Efforts thus far have resulted in titers either inferior to the n

Efforts thus far have resulted in titers either inferior to the native host and significantly

below the theoretical yield, emphasizing the need to computationally investigate and engineer the interaction between native and heterologous metabolism for the improved production of heterologous polyketide compounds. In this work, we applied flux balance analysis on genome-scale models to simulate cellular metabolism and 6-deoxyerythronolide B (the cyclized polyketide precursor to erythromycin) production in three common heterologous hosts (E. coli, Bacillus subtilis, and S. cerevisiae) under a variety of carbon-source and medium compositions. We then undertook minimization of metabolic adjustment optimization to identify single and VX-765 double gene-knockouts that resulted in increased polyketide production while maintaining cellular growth. For the production of 6-deoxyerythronolide B, the results suggest B. subtilis and E. coli are better heterologous hosts when compared

to S. cerevisiae and that several single and multiple gene-knockout mutants are computationally predicted to improve specific production, in some cases, over 25-fold. (C) 2009 Elsevier Ltd. All rights reserved.”
“Given a new uncharacterized protein sequence, a biologist may want to know whether it is a membrane protein or not? If it is, which membrane protein this website type it

belongs to? Knowing the type of an uncharacterized membrane protein often provides useful Cities for finding the biological function of the query protein, developing the computational methods to address these questions can be really helpful. In this study, a sequence encoding scheme based on combing pseudo position-specific score matrix (PsePSSM) and dipeptide composition (DC) is introduced to represent protein samples.
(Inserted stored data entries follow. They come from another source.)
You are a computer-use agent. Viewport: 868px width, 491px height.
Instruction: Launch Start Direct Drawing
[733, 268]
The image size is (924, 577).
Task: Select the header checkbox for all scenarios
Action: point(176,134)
However, this sequence encoding scheme would correspond to a very high dimensional feature vector. A dimensionality reduction algorithm, the so-called geometry preserving projections (GPP) is introduced to extract the key features from the SSR128129E high-dimensional space and reduce the original high-dimensional vector to a lower-dimensional one. Finally, the K-nearest neighbor (K-NN) and support vector machine (SVM) classifiers are employed to identify the types of membrane proteins based on their reduced low-dimensional features. Our jackknife and independent dataset test results thus obtained are quite encouraging, which indicate that the above methods are used effectively to deal with this complicated problem of predicting the membrane protein type. (C) 2009 Elsevier Ltd. All rights reserved.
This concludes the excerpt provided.